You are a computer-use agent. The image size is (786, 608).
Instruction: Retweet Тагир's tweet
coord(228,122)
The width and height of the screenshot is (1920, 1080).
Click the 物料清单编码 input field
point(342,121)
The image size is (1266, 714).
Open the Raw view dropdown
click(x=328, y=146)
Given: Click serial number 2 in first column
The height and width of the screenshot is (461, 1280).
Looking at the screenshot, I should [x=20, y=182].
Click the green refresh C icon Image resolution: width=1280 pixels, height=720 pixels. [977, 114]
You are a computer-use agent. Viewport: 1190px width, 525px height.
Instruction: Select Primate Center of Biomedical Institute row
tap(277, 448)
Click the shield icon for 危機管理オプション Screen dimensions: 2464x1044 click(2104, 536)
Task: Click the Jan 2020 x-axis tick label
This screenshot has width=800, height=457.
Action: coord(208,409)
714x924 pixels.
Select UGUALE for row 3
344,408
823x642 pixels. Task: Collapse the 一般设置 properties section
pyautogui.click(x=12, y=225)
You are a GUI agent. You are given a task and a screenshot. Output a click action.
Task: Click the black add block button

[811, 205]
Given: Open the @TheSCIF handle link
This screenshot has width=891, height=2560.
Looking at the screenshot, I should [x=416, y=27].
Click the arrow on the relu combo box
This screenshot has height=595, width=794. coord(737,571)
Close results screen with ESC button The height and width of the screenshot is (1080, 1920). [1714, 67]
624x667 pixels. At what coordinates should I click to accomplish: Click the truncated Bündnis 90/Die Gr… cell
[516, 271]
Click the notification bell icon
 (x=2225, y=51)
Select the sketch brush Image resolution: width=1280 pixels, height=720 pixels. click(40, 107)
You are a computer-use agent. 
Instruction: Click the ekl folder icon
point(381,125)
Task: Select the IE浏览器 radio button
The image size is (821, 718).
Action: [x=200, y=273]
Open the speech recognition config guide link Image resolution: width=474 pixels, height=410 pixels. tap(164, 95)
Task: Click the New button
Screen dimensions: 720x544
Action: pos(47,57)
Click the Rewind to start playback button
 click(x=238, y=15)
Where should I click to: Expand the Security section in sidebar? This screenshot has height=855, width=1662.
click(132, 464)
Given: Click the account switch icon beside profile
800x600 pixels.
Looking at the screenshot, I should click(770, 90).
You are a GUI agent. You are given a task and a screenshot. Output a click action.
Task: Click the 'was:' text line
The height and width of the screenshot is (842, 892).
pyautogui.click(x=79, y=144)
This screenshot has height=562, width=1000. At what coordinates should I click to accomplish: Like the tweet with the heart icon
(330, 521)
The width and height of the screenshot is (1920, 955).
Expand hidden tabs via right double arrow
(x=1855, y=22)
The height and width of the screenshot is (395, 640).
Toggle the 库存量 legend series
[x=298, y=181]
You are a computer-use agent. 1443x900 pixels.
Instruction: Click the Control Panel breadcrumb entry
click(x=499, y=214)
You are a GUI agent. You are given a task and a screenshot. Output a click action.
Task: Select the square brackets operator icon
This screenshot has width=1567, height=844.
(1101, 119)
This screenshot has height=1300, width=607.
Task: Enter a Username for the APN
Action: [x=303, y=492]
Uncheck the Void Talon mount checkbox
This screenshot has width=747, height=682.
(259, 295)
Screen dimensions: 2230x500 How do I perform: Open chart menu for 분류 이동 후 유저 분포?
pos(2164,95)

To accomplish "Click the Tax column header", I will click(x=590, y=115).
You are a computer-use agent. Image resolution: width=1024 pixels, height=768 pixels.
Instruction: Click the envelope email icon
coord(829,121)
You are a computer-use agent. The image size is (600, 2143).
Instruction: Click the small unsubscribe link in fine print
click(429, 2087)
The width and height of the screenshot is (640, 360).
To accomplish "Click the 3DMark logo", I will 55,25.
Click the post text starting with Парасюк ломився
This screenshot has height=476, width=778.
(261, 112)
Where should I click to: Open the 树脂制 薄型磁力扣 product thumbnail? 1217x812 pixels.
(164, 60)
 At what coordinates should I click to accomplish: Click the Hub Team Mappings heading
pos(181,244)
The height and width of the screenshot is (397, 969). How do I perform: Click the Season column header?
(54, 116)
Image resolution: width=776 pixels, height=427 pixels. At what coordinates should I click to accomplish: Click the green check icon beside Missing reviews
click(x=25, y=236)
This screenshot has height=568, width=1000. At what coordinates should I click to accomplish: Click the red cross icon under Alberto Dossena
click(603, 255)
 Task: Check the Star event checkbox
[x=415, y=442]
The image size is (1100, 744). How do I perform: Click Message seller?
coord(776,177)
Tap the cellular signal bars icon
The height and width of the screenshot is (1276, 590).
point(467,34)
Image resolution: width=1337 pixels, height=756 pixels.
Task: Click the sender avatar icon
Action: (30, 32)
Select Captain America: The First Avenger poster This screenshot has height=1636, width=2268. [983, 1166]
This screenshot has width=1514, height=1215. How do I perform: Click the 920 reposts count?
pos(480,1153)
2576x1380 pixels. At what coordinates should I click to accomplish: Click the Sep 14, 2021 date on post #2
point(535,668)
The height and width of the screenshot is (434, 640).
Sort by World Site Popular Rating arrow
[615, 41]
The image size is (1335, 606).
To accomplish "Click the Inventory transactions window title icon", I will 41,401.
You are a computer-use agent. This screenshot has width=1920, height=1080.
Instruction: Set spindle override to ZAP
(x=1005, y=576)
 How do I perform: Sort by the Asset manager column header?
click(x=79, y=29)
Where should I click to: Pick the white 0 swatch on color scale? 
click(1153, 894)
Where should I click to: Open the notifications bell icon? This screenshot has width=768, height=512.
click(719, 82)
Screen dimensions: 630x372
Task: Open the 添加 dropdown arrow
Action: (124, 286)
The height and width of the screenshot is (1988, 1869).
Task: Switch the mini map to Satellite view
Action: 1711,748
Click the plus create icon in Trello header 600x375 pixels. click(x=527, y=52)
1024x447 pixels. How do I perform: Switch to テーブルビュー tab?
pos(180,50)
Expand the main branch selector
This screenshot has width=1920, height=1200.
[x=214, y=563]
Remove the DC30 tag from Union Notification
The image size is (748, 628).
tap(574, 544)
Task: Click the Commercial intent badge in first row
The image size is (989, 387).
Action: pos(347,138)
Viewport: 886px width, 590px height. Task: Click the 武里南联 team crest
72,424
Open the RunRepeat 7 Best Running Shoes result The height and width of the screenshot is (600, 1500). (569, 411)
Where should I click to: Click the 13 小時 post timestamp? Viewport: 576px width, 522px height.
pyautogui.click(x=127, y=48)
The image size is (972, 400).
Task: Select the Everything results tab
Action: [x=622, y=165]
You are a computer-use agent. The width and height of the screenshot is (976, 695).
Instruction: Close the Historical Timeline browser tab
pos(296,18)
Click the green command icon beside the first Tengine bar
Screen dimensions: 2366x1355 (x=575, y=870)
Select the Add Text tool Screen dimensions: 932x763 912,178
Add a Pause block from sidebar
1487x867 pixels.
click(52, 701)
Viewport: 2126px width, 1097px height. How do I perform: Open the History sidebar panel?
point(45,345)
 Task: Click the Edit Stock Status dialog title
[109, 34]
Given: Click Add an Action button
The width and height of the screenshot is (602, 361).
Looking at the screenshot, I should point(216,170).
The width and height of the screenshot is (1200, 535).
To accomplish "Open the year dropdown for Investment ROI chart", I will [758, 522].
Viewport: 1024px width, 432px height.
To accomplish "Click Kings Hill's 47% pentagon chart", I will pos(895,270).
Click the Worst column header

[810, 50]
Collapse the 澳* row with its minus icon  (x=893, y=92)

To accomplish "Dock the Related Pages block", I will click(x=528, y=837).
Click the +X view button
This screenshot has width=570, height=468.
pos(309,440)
======
* SHORT PROBLEM: Rewrite the records above, starting at the line that has "Remove the DC30 tag from Union Notification" and stopping after the line that has "Open the RunRepeat", requests included. Add 41 to every coordinate in the answers.

* RESULT OF THIS EXERCISE:
Remove the DC30 tag from Union Notification
The image size is (748, 628).
tap(615, 585)
Task: Click the Commercial intent badge in first row
The image size is (989, 387).
Action: pos(388,179)
Viewport: 886px width, 590px height. Task: Click the 武里南联 team crest
113,465
Open the RunRepeat 7 Best Running Shoes result The height and width of the screenshot is (600, 1500). (610, 452)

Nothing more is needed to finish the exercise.